Understanding Quantization (Quick Version)
Quantization reduces the numerical precision used to store model weights, trading a small amount of quality for dramatically lower memory requirements.
| Format | Bits/Weight | Quality | Use When |
|---|---|---|---|
| Q2_K | ~2.6 | Noticeably degraded | Only when nothing else fits |
| Q3_K_M | ~3.4 | Usable, some degradation | Tight VRAM, large models |
| Q4_K_M | ~4.5 | Good — common sweet spot | Default for most users |
| Q5_K_M | ~5.7 | Very good | When you have headroom |
| Q6_K | ~6.6 | Excellent, near-lossless | High VRAM, max quality |
| Q8_0 | 8.0 | Effectively lossless | When VRAM isn't a constraint |
The practical guidance: Q4_K_M is the default. It's the community standard for good reason — it cuts memory requirements roughly in half versus Q8 with minimal quality impact for most tasks. If you have headroom, step up to Q5_K_M or Q6_K. Only drop below Q4 if a model genuinely won't fit otherwise.
For a full technical breakdown, see our quantization guide.
How to Get Started in 3 Minutes
The easiest way to run local models is Ollama — it handles model downloads, quantization selection, and provides an OpenAI-compatible API.
Install Ollama (Linux/Mac):
curl -fsSL https://ollama.com/install.sh | sh
Run your first model:
# For 8GB VRAM
ollama run llama3.1:8b
# For 12GB VRAM
ollama run qwen3:8b
# For 24GB VRAM
ollama run qwen3:30b-a3b
# For reasoning tasks (12GB+)

(Stored items from a collection)
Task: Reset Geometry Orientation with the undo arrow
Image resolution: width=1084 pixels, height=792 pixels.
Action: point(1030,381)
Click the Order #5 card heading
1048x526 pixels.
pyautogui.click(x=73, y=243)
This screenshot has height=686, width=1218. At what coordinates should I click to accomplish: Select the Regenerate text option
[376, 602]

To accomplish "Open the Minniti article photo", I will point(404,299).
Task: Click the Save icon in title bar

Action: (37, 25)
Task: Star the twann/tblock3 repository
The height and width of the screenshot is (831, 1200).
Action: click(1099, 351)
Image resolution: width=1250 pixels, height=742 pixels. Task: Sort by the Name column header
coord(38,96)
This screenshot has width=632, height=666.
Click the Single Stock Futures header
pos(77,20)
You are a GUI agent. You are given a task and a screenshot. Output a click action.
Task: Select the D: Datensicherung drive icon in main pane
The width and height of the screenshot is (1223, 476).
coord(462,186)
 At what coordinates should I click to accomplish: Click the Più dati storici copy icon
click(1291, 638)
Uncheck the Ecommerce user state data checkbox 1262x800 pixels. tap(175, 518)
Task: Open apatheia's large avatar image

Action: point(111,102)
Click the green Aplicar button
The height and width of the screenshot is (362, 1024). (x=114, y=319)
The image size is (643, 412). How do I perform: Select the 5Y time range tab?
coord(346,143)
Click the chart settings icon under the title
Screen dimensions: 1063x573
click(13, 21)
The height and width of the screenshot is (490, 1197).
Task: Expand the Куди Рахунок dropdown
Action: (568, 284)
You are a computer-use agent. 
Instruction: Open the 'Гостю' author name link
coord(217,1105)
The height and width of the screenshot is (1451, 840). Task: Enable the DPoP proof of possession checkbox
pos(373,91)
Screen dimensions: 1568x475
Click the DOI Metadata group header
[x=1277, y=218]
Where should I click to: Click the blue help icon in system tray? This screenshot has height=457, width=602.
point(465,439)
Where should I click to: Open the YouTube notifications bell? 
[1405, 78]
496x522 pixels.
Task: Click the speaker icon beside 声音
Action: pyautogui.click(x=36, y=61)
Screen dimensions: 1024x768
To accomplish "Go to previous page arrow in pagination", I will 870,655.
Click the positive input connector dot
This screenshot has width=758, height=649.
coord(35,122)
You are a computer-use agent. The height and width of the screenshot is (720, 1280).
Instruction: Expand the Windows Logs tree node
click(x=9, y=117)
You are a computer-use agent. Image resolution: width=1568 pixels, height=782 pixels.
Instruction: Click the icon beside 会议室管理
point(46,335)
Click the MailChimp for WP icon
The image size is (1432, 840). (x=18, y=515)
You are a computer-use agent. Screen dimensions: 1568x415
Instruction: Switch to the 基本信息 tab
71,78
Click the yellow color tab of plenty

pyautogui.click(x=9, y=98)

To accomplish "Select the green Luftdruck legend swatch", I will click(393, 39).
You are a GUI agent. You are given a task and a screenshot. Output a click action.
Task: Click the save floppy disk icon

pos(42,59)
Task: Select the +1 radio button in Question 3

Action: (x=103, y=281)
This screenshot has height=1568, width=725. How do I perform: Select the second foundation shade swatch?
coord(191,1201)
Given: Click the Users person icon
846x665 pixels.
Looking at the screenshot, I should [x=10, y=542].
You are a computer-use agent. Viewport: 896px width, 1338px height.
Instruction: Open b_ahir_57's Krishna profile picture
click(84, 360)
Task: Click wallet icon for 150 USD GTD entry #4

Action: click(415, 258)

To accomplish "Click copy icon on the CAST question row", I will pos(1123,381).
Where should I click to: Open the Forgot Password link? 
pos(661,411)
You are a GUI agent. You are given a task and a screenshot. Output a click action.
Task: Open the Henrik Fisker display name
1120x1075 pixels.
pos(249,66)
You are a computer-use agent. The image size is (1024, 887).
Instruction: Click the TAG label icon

● **WHAT THIS EXERCISE ASKS**
1) Answer these from the excerpt on quantization and Ollama:
(a) About how many bits per weight does Q5_K_M use?
(b) Compared with Q8, by roughly how much does Q4_K_M cut memory requirements?
(c) Which command does the excerpt give for running a model on 12GB of VRAM?
2) List every quantization format named in the table of the excerpt on quantization and Ollama.
3) Extend the excerpt on quantization and Ollama, picking up right after its final line.

● **REPLIES**
1)
(a) About 5.7 bits per weight.
(b) Roughly in half.
(c) ollama run qwen3:8b

2) Q2_K, Q3_K_M, Q4_K_M, Q5_K_M, Q6_K, Q8_0

3)
ollama run deepseek-r1:7b
Ollama automatically selects an appropriate quantization for your hardware. After the first run, models are cached locally — subsequent starts take seconds.
Use it as an API:
curl http://localhost:11434/api/generate -d '{
"model": "llama3.1:8b",
"prompt": "Explain the difference between RAG and fine-tuning",
"stream": false
}'
This API is compatible with most tools that support OpenAI's format — including Continue.dev for VS Code, Open WebUI, and dozens of others.
Alternatives worth knowing:
- LM Studio — GUI-first, great for non-technical users, excellent model browser
- llama.cpp — the underlying engine, most control, slightly more setup
- Jan — open-source ChatGPT alternative, runs locally
Get a Personalized Recommendation
The VRAM tiers above are useful starting points, but the actual question is what works best for your specific GPU. Factors like memory bandwidth, compute architecture, and available system RAM for offloading all affect real-world performance.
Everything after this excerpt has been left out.